Escapamos!

Assisti ao documentário “Biografia de Pelé”, feito pelos ingleses da BBC. Há depoimentos de ex-companheiros de time, como Tostão, Rivellino, Carlos Alberto, Pepe, Lima; de ex-craques ingleses, entre eles, Bobby Charlton e Bobby Moore; e, ainda, de jornalistas daqui e de lá.

A certa altura, um jornalista inglês defendeu que o regime militar, do governo Médici, pressionou Pelé para jogar a Copa de 70. Depois da de 66, ele disse que não jogaria!
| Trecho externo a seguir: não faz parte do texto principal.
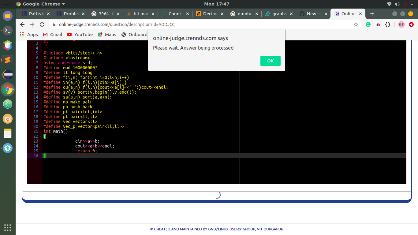
Task: Switch to the bit manipulation Stack Overflow tab
Action: pyautogui.click(x=141, y=14)
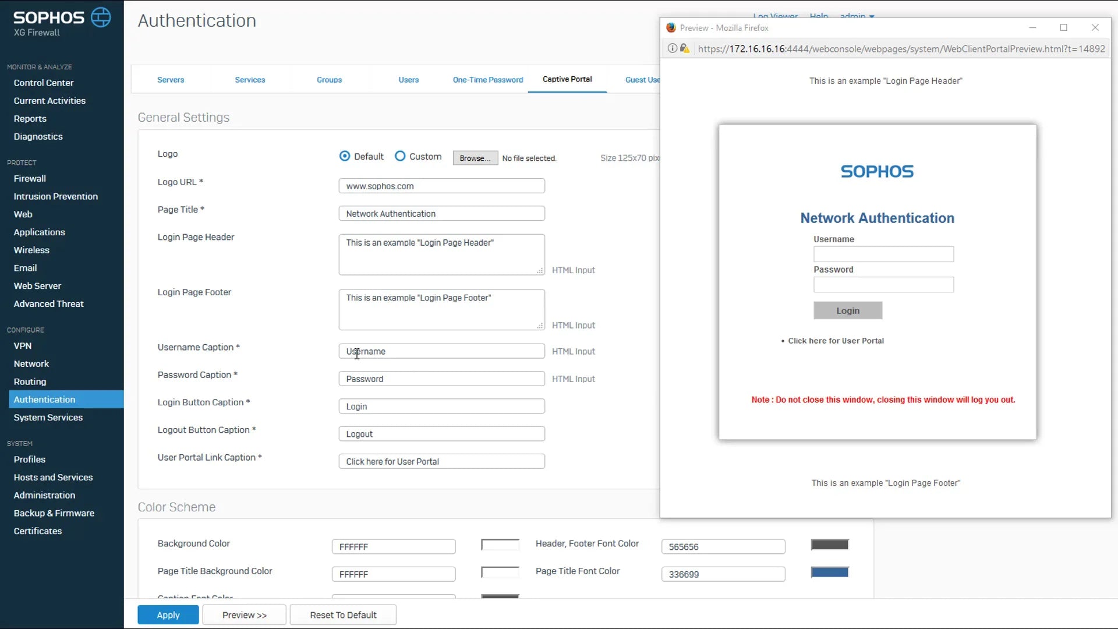The width and height of the screenshot is (1118, 629).
Task: Toggle HTML Input for Login Page Header
Action: 574,270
Ele tinha 30 anos. Segundo o inglês, o regime esperava que o futebol desse “alegria” aos brasileiros, encobrindo as mazelas da ditadura. E Pelé seria usado para isso. As motivações políticas quase sempre são espúrias. Mas penso que nenhuma diversão tem o poder de silenciar um povo que quer um país melhor. Não somos estúpidos! Como diz a música, a gente não abre mão de comida, de dinheiro, de felicidade. Mas quer mais! A gente também quer “diversão e arte”. Eu vou ao cinema, mas não me esqueço de que há corrupção. Eu me divirto porque minha vocação é viver, que vai muito além de trabalhar.

Hoje os militares não estão mais no poder. O país continua corrupto. A gente continua querendo mais de que dinheiro. Não há ninguém como Pelé. Nossa seleção não tem jogadores como Carlos Alberto, Rivellino, Tostão, Gérson e Jairzinho. Jogam Fagner, Philippe Coutinho, Gabriel Jesus, Paulinho, Douglas Costa. Os jogadores são bons. Mas com o placar adverso, erram passes, chutam para fora, chutam no goleiro, escondem-se.

O Brasil campeão de 70 foi recebido por Médici, que deu abraços acalorados no sorridente Pelé. Já imaginou o Neymar abraçando o Drácula? De fundo musical, Anitta, Thiaguinho e Fábio Brazza entoando o clipe do Itaú? Indigesto.